Fracture Conductivity: How Well a Propped Fracture Transmits Fluid

What Is Fracture Conductivity?

Fracture conductivity is the capacity of a propped hydraulic fracture to transmit reservoir fluids from the formation to the wellbore, quantified as the product of fracture permeability (kf, in millidarcies) and fracture width (w, in feet): conductivity = kf x w, expressed in millidarcy-feet (md-ft). It represents the ease with which fluids can flow within the fracture channel toward the wellbore. High fracture conductivity means the propped fracture acts as a high-capacity highway for reservoir fluids; low conductivity means the fracture is narrow, weakly propped, or has been damaged after closure, limiting the production benefit of the stimulation.

Key Takeaways

  • Fracture conductivity is the product of fracture permeability and fracture width (kf x w) in md-ft; typical ranges are 200–2,000 md-ft for natural sand, 500–5,000 md-ft for resin-coated sand, and 5,000–50,000 md-ft for ceramic proppant at moderate closure stress.
  • The dimensionless fracture conductivity (CfD = kfw / k x xf) — the ratio of fracture conductivity to the product of formation permeability and fracture half-length — is the primary design optimization parameter; an optimal CfD of approximately 1.6 maximizes productivity for pseudo-steady-state flow.
  • Conductivity degrades after placement due to proppant crushing under closure stress, proppant embedment into soft formation, fines migration, multiphase flow, gel damage from non-broken fracturing fluid, and non-Darcy (turbulent) flow at high velocity near the wellbore.
  • Long-term in-situ conductivity can be 50–90% lower than laboratory-measured values because lab conditions do not fully replicate cyclic stress, temperature, and multiphase flow environments found downhole.
  • Proppant type, size, concentration (lb/ft²), and strength — tested per API RP 19C and 19D standards — are the primary engineering levers for achieving target conductivity at a given closure stress.

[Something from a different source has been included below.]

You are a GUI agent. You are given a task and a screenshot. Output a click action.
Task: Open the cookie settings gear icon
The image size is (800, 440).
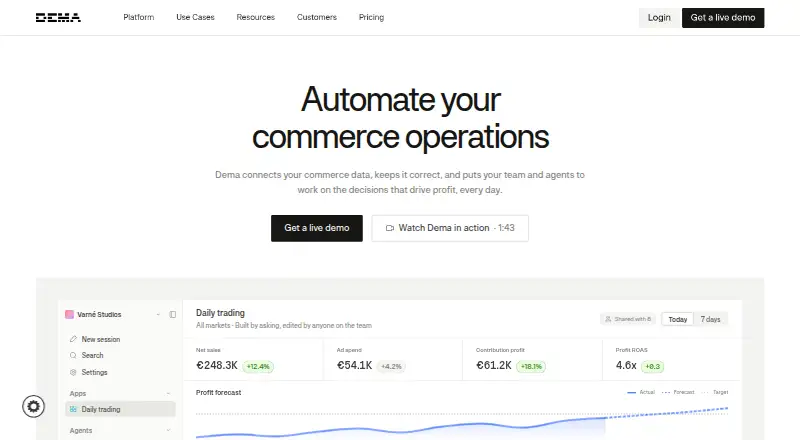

How Fracture Conductivity Works

A propped hydraulic fracture functions as a permeable channel sandwiched between two reservoir rock faces. After the hydraulic fracturing treatment is completed and the pumps stop, the fracture tries to close under the in-situ minimum horizontal stress (closure stress). The proppant pack — sand, resin-coated sand, or ceramic particles — placed inside the fracture during pumping holds the fracture open at some residual width. That packed width, combined with the permeability of the proppant pack, determines conductivity. A 0.25-inch wide fracture filled with 20/40 mesh ceramic proppant at 2 lb/ft² might have a permeability of 200,000 md, yielding a conductivity of 200,000 md x 0.025 ft = 5,000 md-ft. The same fracture width filled with poorly sized natural sand degraded by fines might have only 10,000 md permeability, yielding 250 md-ft — a 20-fold difference in deliverability.

Reservoir fluids flowing through the fracture experience much less resistance than flowing through tight matrix rock. In a tight gas sandstone with 0.1 md matrix permeability, a propped fracture with 1,000 md-ft conductivity and a half-length of 300 ft creates a dimensionless fracture conductivity (CfD) of 1,000 / (0.1 x 300) = 33.3. That high CfD means the fracture is more than adequate for the reservoir permeability — the limiting factor is the fracture's ability to drain the matrix far from the wellbore, not the fracture's own carrying capacity. In a 0.001 md ultra-tight shale, the same fracture gives CfD = 1,000 / (0.001 x 300) = 3,333 — again, the fracture is not the bottleneck. But in a 50 md conventional sandstone, CfD = 1,000 / (50 x 300) = 0.067 — far below the optimal 1.6 threshold, meaning the fracture is seriously under-designed for that reservoir permeability.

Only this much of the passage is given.